Citations sur L'homme de la montagne (90)
Il ne se passait jamais grand-chose sur le versant de la montagne où nous vivions et grandissions, Patty et moi. Et nous n’étions même plus abonnés à la télévision. En attendant qu’un événement inattendu survienne, nous inventions des situations. Le temps, c’était tout ce que nous possédions.
Les filles de treize ans [qui] sont grandes et petites, grosses et maigres. Ni l’un ni l’autre, ou les deux. Elles ont la peau la plus douce, la plus parfaite, et parfois, en l’espace d’une nuit, leur visage devient une sorte de gâchis. Elles peuvent pleurer à la vue d’un oiseau mort et paraître sans cœur à l’enterrement de leurs grands-parents. Elles sont tendres. Méchantes. Brillantes. Idiotes. Laides. Belles.
Le risque est grand pour un romancier de s'imaginer que les événements puissent se dérouler dans la vie réelle comme dans une oeuvre de fiction.
"Du seul mariage que j'avais observé de prés- celui de mes parents-, j'avais acquis une piètre opinion de cette institution. Le mariage, c'était la porte ouverte au divorce, et le divorce avait brisé le cœur de notre mére, éloigné notre père.....Si c'était à cela que menait le mariage: une femme qui ne serait plus jamais heureuse, quel besoin en avait- on? En tout cas plutôt être celle qui se tire que celle qu'on laisse......."
Depuis le divorce, elle [ma mère] habitait une contrée froide, grise, d'une tristesse irrémédiable, comme si le départ de notre père avait chassé de sa vie toute lumière. Elle nous aimait, c'était indéniable, mais son comportement évoquait celui d'une personne atteinte d'une maladie contagieuse, qui redoute de contaminer les gens qu'elle aime en s'approchant trop près d'eux. (p. 55)
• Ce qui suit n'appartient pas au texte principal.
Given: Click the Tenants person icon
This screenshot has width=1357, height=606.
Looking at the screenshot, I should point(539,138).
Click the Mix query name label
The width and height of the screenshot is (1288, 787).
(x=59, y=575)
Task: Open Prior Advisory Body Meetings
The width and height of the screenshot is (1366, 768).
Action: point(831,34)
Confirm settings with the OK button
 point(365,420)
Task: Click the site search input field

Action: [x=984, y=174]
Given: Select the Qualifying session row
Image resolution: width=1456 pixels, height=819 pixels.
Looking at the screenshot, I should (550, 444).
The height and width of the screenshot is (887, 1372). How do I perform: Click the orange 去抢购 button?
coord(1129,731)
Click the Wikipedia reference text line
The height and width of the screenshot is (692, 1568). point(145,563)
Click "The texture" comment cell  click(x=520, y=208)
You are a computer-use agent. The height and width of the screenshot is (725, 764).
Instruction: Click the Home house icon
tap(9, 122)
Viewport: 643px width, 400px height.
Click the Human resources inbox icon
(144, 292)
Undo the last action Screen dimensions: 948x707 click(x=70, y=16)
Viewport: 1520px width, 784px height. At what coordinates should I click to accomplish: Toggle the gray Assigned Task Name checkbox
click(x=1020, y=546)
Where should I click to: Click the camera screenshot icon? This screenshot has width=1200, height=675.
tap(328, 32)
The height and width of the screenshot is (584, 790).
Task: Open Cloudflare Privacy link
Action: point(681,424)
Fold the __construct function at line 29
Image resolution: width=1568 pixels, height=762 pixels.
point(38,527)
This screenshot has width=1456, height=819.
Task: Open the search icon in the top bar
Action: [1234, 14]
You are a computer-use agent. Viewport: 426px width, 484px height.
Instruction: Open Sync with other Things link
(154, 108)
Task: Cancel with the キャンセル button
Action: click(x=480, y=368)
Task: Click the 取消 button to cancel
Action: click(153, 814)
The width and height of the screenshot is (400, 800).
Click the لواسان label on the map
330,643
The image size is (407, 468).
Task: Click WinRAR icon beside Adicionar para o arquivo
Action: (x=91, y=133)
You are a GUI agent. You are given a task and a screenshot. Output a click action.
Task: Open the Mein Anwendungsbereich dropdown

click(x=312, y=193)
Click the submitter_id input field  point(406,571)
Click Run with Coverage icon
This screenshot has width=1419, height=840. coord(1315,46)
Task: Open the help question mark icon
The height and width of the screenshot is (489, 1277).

Je ne parle pas du silence qui hurle parfois dans mes oreilles.
Chez certaines personnes, on ne remarque pas leur bizarrerie, mais on en a tous une.
[Rachel, 13 ans]
Sauf la fois où Patty m'avait interrogée sur le sujet, je ne m'étais pas demandé si j'aimais ou non l'embrasser. Je savais seulement que cela me conférait de la valeur et un statut social. Du simple fait que Teddy Bascom voulait m'embrasser, je me sentais importante.
(p. 140)
Nous nous chuchotions des histoires pendant des heures, sur tout et n'importe quoi. Le chien que Patty choisirait si notre mère l'autorisait à en posséder un : un adorable chiot ou un vieux abandonné qui aurait vraiment besoin d'un foyer ? Que devenait le corps après la mort ? Et - après avoir vu Les dents de la mer - si on voudrait encore vivre après qu'un requin nous aurait arraché bras et jambes (Où fixer la limite : deux jambes, un bras ? Les deux jambes ? Un bras et une jambe ?)
Et je voyagerais, accumulant les aventures au cours des recherches qui me serviraient à écrire mes livres, parfois je m'envolerais pour telle ou telle ville rencontrer mes fans, qui feraient la queue pour se faire dédicacer mon dernier best-seller, et qui, arrivés devant moi, me diraient que c'était la meilleure chose qu'ils avaient jamais lue, à l'exception du Journal d'Anne Franck ou de Ne tirez pas sur l'oiseau moqueur.